(Rows on where targets appear)
◆ ◆ ◆ ◆ ◆

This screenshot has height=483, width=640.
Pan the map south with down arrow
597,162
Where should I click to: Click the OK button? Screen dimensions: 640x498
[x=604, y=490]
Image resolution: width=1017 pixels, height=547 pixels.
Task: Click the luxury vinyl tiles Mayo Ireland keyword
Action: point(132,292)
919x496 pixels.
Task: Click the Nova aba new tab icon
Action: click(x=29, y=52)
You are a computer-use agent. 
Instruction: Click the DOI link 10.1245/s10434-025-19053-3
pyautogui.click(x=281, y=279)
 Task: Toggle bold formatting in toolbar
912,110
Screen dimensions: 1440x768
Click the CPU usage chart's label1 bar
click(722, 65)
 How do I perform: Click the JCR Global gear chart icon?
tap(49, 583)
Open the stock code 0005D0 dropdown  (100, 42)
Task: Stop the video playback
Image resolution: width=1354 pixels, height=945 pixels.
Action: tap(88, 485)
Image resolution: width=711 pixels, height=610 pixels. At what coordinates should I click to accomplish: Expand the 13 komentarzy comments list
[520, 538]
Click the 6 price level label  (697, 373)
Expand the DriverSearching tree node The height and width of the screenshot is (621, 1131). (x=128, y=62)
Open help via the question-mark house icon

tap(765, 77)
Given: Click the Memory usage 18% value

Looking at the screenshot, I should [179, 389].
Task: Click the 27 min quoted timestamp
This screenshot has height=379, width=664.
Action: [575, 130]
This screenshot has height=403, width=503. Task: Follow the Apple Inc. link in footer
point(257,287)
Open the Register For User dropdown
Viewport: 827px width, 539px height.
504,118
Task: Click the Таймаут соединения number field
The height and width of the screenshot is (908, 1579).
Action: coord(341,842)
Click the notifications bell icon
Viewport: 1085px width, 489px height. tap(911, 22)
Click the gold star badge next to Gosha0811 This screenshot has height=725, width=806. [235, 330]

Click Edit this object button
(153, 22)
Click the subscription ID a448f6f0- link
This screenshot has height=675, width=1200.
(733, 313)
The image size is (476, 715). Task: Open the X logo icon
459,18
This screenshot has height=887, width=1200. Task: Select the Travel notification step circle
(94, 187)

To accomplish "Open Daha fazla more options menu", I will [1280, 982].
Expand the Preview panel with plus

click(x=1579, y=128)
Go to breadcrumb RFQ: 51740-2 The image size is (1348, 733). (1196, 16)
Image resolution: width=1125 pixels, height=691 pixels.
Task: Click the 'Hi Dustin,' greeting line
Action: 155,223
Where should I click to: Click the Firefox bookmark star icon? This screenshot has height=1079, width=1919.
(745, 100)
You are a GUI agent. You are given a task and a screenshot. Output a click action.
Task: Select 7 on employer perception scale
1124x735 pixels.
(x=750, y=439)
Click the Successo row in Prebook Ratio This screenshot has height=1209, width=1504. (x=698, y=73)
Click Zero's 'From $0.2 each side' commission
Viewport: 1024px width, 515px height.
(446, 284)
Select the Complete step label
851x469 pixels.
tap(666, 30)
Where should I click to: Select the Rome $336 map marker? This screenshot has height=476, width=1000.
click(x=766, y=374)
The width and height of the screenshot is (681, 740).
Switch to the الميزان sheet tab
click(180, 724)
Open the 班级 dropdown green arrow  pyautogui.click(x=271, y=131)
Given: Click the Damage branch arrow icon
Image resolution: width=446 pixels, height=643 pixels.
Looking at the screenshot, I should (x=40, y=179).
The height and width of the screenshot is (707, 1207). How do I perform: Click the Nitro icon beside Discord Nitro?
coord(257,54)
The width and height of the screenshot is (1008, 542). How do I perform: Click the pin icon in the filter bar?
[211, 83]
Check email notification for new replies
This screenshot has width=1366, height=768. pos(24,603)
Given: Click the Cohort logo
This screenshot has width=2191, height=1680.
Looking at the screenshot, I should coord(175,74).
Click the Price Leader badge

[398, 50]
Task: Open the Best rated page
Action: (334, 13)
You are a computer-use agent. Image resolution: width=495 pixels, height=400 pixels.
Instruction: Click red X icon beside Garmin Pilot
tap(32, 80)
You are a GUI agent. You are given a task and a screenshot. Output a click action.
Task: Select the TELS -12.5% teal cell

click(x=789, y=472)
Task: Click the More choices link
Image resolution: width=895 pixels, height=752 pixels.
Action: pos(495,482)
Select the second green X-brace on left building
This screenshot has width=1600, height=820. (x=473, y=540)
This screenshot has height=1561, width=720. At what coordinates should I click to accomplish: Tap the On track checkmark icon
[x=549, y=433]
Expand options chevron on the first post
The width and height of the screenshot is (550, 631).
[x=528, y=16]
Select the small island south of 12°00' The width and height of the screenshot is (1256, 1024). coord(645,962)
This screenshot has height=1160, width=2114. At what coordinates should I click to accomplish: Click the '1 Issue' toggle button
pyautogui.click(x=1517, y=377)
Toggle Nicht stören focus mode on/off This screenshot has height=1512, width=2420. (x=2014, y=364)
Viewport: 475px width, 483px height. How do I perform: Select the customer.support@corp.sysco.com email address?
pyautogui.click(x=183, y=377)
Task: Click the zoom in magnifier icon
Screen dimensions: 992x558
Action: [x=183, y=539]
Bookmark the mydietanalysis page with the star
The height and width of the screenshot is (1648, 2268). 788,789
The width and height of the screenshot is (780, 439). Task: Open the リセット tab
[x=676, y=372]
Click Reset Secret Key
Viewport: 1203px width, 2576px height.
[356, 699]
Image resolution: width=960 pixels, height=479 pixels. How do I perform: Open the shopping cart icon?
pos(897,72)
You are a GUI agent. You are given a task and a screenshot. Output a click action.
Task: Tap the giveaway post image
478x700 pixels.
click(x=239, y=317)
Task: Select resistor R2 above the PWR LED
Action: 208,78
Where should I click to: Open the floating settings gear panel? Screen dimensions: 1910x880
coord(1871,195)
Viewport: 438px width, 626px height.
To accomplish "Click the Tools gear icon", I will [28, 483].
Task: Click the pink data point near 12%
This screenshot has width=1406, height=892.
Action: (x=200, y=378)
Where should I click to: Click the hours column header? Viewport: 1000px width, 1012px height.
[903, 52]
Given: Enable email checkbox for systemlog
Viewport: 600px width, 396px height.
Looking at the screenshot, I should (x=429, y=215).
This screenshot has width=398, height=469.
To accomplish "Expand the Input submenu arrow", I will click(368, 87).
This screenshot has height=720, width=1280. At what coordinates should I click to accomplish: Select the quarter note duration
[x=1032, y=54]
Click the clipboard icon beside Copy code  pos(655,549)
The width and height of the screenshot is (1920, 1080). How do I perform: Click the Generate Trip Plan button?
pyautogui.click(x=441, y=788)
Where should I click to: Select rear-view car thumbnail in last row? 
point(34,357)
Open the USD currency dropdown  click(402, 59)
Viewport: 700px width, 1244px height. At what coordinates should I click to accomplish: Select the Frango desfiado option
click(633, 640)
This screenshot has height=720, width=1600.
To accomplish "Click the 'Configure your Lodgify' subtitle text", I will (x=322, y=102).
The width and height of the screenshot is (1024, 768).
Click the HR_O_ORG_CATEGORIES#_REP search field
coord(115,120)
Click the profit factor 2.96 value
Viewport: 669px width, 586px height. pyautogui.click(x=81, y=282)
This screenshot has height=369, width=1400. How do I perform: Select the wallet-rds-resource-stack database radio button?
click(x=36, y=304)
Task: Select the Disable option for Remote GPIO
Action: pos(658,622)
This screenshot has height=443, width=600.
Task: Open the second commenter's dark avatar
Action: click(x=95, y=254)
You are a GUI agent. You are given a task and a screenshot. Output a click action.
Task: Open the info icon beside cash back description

◆ ◆ ◆ ◆ ◆

PROBLEM DETAILS:
Lay out every line of the records above as a Markdown table with the columns No. and Line. Number each row and leave out blank lines.

ANSWER:
| No. | Line |
|---|---|
| 1 | This screenshot has height=483, width=640. |
| 2 | Pan the map south with down arrow |
| 3 | 597,162 |
| 4 | Where should I click to: Click the OK button? Screen dimensions: 640x498 |
| 5 | [x=604, y=490] |
| 6 | Image resolution: width=1017 pixels, height=547 pixels. |
| 7 | Task: Click the luxury vinyl tiles Mayo Ireland keyword |
| 8 | Action: point(132,292) |
| 9 | 919x496 pixels. |
| 10 | Task: Click the Nova aba new tab icon |
| 11 | Action: click(x=29, y=52) |
| 12 | You are a computer-use agent.  |
| 13 | Instruction: Click the DOI link 10.1245/s10434-025-19053-3 |
| 14 | pyautogui.click(x=281, y=279) |
| 15 |  Task: Toggle bold formatting in toolbar |
| 16 | 912,110 |
| 17 | Screen dimensions: 1440x768 |
| 18 | Click the CPU usage chart's label1 bar |
| 19 | click(722, 65) |
| 20 |  How do I perform: Click the JCR Global gear chart icon? |
| 21 | tap(49, 583) |
| 22 | Open the stock code 0005D0 dropdown  (100, 42) |
| 23 | Task: Stop the video playback |
| 24 | Image resolution: width=1354 pixels, height=945 pixels. |
| 25 | Action: tap(88, 485) |
| 26 | Image resolution: width=711 pixels, height=610 pixels. At what coordinates should I click to accomplish: Expand the 13 komentarzy comments list |
| 27 | [520, 538] |
| 28 | Click the 6 price level label  (697, 373) |
| 29 | Expand the DriverSearching tree node The height and width of the screenshot is (621, 1131). (x=128, y=62) |
| 30 | Open help via the question-mark house icon |
| 31 | tap(765, 77) |
| 32 | Given: Click the Memory usage 18% value |
| 33 | Looking at the screenshot, I should [179, 389]. |
| 34 | Task: Click the 27 min quoted timestamp |
| 35 | This screenshot has height=379, width=664. |
| 36 | Action: [575, 130] |
| 37 | This screenshot has height=403, width=503. Task: Follow the Apple Inc. link in footer |
| 38 | point(257,287) |
| 39 | Open the Register For User dropdown |
| 40 | Viewport: 827px width, 539px height. |
| 41 | 504,118 |
| 42 | Task: Click the Таймаут соединения number field |
| 43 | The height and width of the screenshot is (908, 1579). |
| 44 | Action: coord(341,842) |
| 45 | Click the notifications bell icon |
| 46 | Viewport: 1085px width, 489px height. tap(911, 22) |
| 47 | Click the gold star badge next to Gosha0811 This screenshot has height=725, width=806. [235, 330] |
| 48 | Click Edit this object button |
| 49 | (153, 22) |
| 50 | Click the subscription ID a448f6f0- link |
| 51 | This screenshot has height=675, width=1200. |
| 52 | (733, 313) |
| 53 | The image size is (476, 715). Task: Open the X logo icon |
| 54 | 459,18 |
| 55 | This screenshot has height=887, width=1200. Task: Select the Travel notification step circle |
| 56 | (94, 187) |
| 57 | To accomplish "Open Daha fazla more options menu", I will [1280, 982]. |
| 58 | Expand the Preview panel with plus |
| 59 | click(x=1579, y=128) |
| 60 | Go to breadcrumb RFQ: 51740-2 The image size is (1348, 733). (1196, 16) |
| 61 | Image resolution: width=1125 pixels, height=691 pixels. |
| 62 | Task: Click the 'Hi Dustin,' greeting line |
| 63 | Action: 155,223 |
| 64 | Where should I click to: Click the Firefox bookmark star icon? This screenshot has height=1079, width=1919. |
| 65 | (745, 100) |
| 66 | You are a GUI agent. You are given a task and a screenshot. Output a click action. |
| 67 | Task: Select 7 on employer perception scale |
| 68 | 1124x735 pixels. |
| 69 | (x=750, y=439) |
| 70 | Click the Successo row in Prebook Ratio This screenshot has height=1209, width=1504. (x=698, y=73) |
| 71 | Click Zero's 'From $0.2 each side' commission |
| 72 | Viewport: 1024px width, 515px height. |
| 73 | (446, 284) |
| 74 | Select the Complete step label |
| 75 | 851x469 pixels. |
| 76 | tap(666, 30) |
| 77 | Where should I click to: Select the Rome $336 map marker? This screenshot has height=476, width=1000. |
| 78 | click(x=766, y=374) |
| 79 | The width and height of the screenshot is (681, 740). |
| 80 | Switch to the الميزان sheet tab |
| 81 | click(180, 724) |
| 82 | Open the 班级 dropdown green arrow  pyautogui.click(x=271, y=131) |
| 83 | Given: Click the Damage branch arrow icon |
| 84 | Image resolution: width=446 pixels, height=643 pixels. |
| 85 | Looking at the screenshot, I should (x=40, y=179). |
| 86 | The height and width of the screenshot is (707, 1207). How do I perform: Click the Nitro icon beside Discord Nitro? |
| 87 | coord(257,54) |
| 88 | The width and height of the screenshot is (1008, 542). How do I perform: Click the pin icon in the filter bar? |
| 89 | [211, 83] |
| 90 | Check email notification for new replies |
| 91 | This screenshot has width=1366, height=768. pos(24,603) |
| 92 | Given: Click the Cohort logo |
| 93 | This screenshot has width=2191, height=1680. |
| 94 | Looking at the screenshot, I should coord(175,74). |
| 95 | Click the Price Leader badge |
| 96 | [398, 50] |
| 97 | Task: Open the Best rated page |
| 98 | Action: (334, 13) |
| 99 | You are a computer-use agent. Image resolution: width=495 pixels, height=400 pixels. |
| 100 | Instruction: Click red X icon beside Garmin Pilot |
| 101 | tap(32, 80) |
| 102 | You are a GUI agent. You are given a task and a screenshot. Output a click action. |
| 103 | Task: Select the TELS -12.5% teal cell |
| 104 | click(x=789, y=472) |
| 105 | Task: Click the More choices link |
| 106 | Image resolution: width=895 pixels, height=752 pixels. |
| 107 | Action: pos(495,482) |
| 108 | Select the second green X-brace on left building |
| 109 | This screenshot has width=1600, height=820. (x=473, y=540) |
| 110 | This screenshot has height=1561, width=720. At what coordinates should I click to accomplish: Tap the On track checkmark icon |
| 111 | [x=549, y=433] |
| 112 | Expand options chevron on the first post |
| 113 | The width and height of the screenshot is (550, 631). |
| 114 | [x=528, y=16] |
| 115 | Select the small island south of 12°00' The width and height of the screenshot is (1256, 1024). coord(645,962) |
| 116 | This screenshot has height=1160, width=2114. At what coordinates should I click to accomplish: Click the '1 Issue' toggle button |
| 117 | pyautogui.click(x=1517, y=377) |
| 118 | Toggle Nicht stören focus mode on/off This screenshot has height=1512, width=2420. (x=2014, y=364) |
| 119 | Viewport: 475px width, 483px height. How do I perform: Select the customer.support@corp.sysco.com email address? |
| 120 | pyautogui.click(x=183, y=377) |
| 121 | Task: Click the zoom in magnifier icon |
| 122 | Screen dimensions: 992x558 |
| 123 | Action: [x=183, y=539] |
| 124 | Bookmark the mydietanalysis page with the star |
| 125 | The height and width of the screenshot is (1648, 2268). 788,789 |
| 126 | The width and height of the screenshot is (780, 439). Task: Open the リセット tab |
| 127 | [x=676, y=372] |
| 128 | Click Reset Secret Key |
| 129 | Viewport: 1203px width, 2576px height. |
| 130 | [356, 699] |
| 131 | Image resolution: width=960 pixels, height=479 pixels. How do I perform: Open the shopping cart icon? |
| 132 | pos(897,72) |
| 133 | You are a GUI agent. You are given a task and a screenshot. Output a click action. |
| 134 | Task: Tap the giveaway post image |
| 135 | 478x700 pixels. |
| 136 | click(x=239, y=317) |
| 137 | Task: Select resistor R2 above the PWR LED |
| 138 | Action: 208,78 |
| 139 | Where should I click to: Open the floating settings gear panel? Screen dimensions: 1910x880 |
| 140 | coord(1871,195) |
| 141 | Viewport: 438px width, 626px height. |
| 142 | To accomplish "Click the Tools gear icon", I will [28, 483]. |
| 143 | Task: Click the pink data point near 12% |
| 144 | This screenshot has width=1406, height=892. |
| 145 | Action: (x=200, y=378) |
| 146 | Where should I click to: Click the hours column header? Viewport: 1000px width, 1012px height. |
| 147 | [903, 52] |
| 148 | Given: Enable email checkbox for systemlog |
| 149 | Viewport: 600px width, 396px height. |
| 150 | Looking at the screenshot, I should (x=429, y=215). |
| 151 | This screenshot has width=398, height=469. |
| 152 | To accomplish "Expand the Input submenu arrow", I will click(368, 87). |
| 153 | This screenshot has height=720, width=1280. At what coordinates should I click to accomplish: Select the quarter note duration |
| 154 | [x=1032, y=54] |
| 155 | Click the clipboard icon beside Copy code  pos(655,549) |
| 156 | The width and height of the screenshot is (1920, 1080). How do I perform: Click the Generate Trip Plan button? |
| 157 | pyautogui.click(x=441, y=788) |
| 158 | Where should I click to: Select rear-view car thumbnail in last row?  |
| 159 | point(34,357) |
| 160 | Open the USD currency dropdown  click(402, 59) |
| 161 | Viewport: 700px width, 1244px height. At what coordinates should I click to accomplish: Select the Frango desfiado option |
| 162 | click(633, 640) |
| 163 | This screenshot has height=720, width=1600. |
| 164 | To accomplish "Click the 'Configure your Lodgify' subtitle text", I will (x=322, y=102). |
| 165 | The width and height of the screenshot is (1024, 768). |
| 166 | Click the HR_O_ORG_CATEGORIES#_REP search field |
| 167 | coord(115,120) |
| 168 | Click the profit factor 2.96 value |
| 169 | Viewport: 669px width, 586px height. pyautogui.click(x=81, y=282) |
| 170 | This screenshot has height=369, width=1400. How do I perform: Select the wallet-rds-resource-stack database radio button? |
| 171 | click(x=36, y=304) |
| 172 | Task: Select the Disable option for Remote GPIO |
| 173 | Action: pos(658,622) |
| 174 | This screenshot has height=443, width=600. |
| 175 | Task: Open the second commenter's dark avatar |
| 176 | Action: click(x=95, y=254) |
| 177 | You are a GUI agent. You are given a task and a screenshot. Output a click action. |
| 178 | Task: Open the info icon beside cash back description |